-- start Page --
Someone wrote to me and asked me if I had written this on Anthony’s blog. A was astonished and had to answer “no.”
If that’s your authentic name, congratulations. If it isn’t, please pick another pseudonym. Thanks!
Brian G Valentine
Arlington, Virginia
US DOE & OAEE UMCP
Willis,
Keep up the good work.
Looks like you need to use smaller words and more verbosity to keep highly focused, but blinkered, folk on the reservation.
I view that your statements and meaning are clear.
……”for over speed, the governor applies a feedback negative, i.e. to slow down, the system,
……for under speed the governor applies a feedback positive, i.e. to speed up, the system”
“feedback positive to the speed” vs “positive feedback” in clear context?
On tropic climate, there is “a feedback that is negative to change”:
….when the temperature is higher than the set point, clouds form
….when the temperature is lower than the set point, few clouds form.
-> one is ” negative” to the temperature, and one is “positive” to the temperature.
Ignoring “negative to change” feedback in the “pursuit of money” is…..
Willis
Think you have missed the obvious. The control system (governor) didn’t changed, the feedback did. The hill is a negative feedback when the car is going up the hill (fighting gravity). The engine must overcome friction, wind resistance and gravity. But it becomes a positive feedback when the car tops the hill and starts down the other side (assisted by gravity). The engine + gravity must now over come only friction and wind resistance.
Look at your analysis again and see if that makes a difference.
-- end Page --
-- start Information provided --
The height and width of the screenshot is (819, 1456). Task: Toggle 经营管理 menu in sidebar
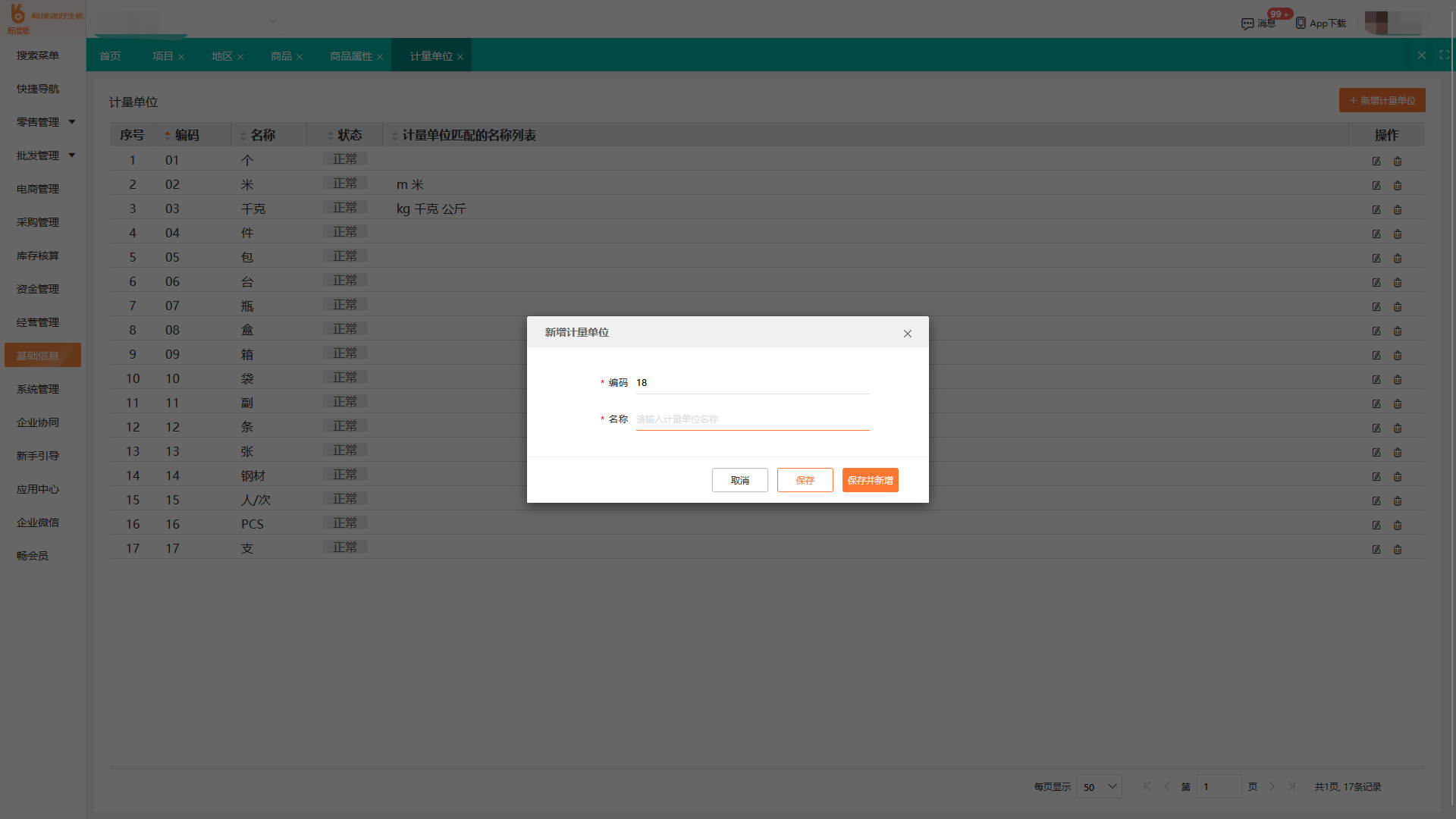click(40, 322)
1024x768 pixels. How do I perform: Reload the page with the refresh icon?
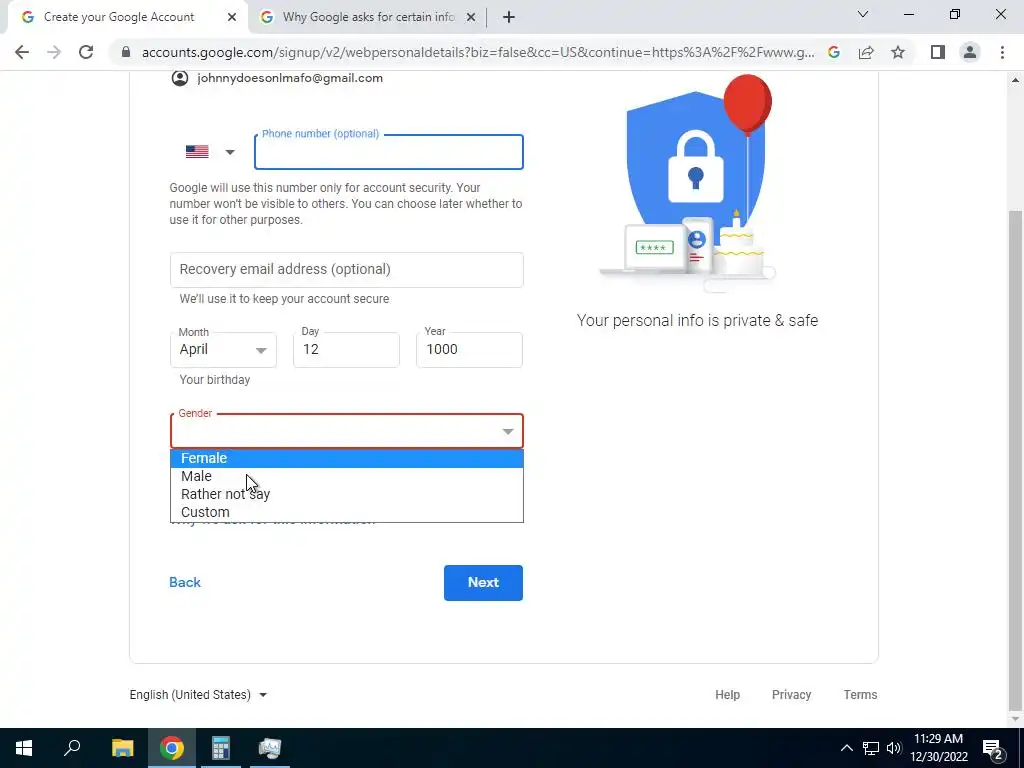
-- end Information provided --
- Prompt 1: Extract the stretch of the feedback thread from "On tropic climate, there" through "and wind resistance.".
- Prompt 2:
Answer these from the feedback thread:
(a) What location is listed under the name Brian G Valentine?
(b) In the tropic climate case, what happens when the temperature is higher than the set point?
(c) What must the engine overcome when the car is going up the hill?

- Written response 1:
On tropic climate, there is “a feedback that is negative to change”:
….when the temperature is higher than the set point, clouds form
….when the temperature is lower than the set point, few clouds form.
-> one is ” negative” to the temperature, and one is “positive” to the temperature.
Ignoring “negative to change” feedback in the “pursuit of money” is…..
Willis
Think you have missed the obvious. The control system (governor) didn’t changed, the feedback did. The hill is a negative feedback when the car is going up the hill (fighting gravity). The engine must overcome friction, wind resistance and gravity. But it becomes a positive feedback when the car tops the hill and starts down the other side (assisted by gravity). The engine + gravity must now over come only friction and wind resistance.

- Written response 2:
(a) Arlington, Virginia
(b) Clouds form.
(c) Friction, wind resistance and gravity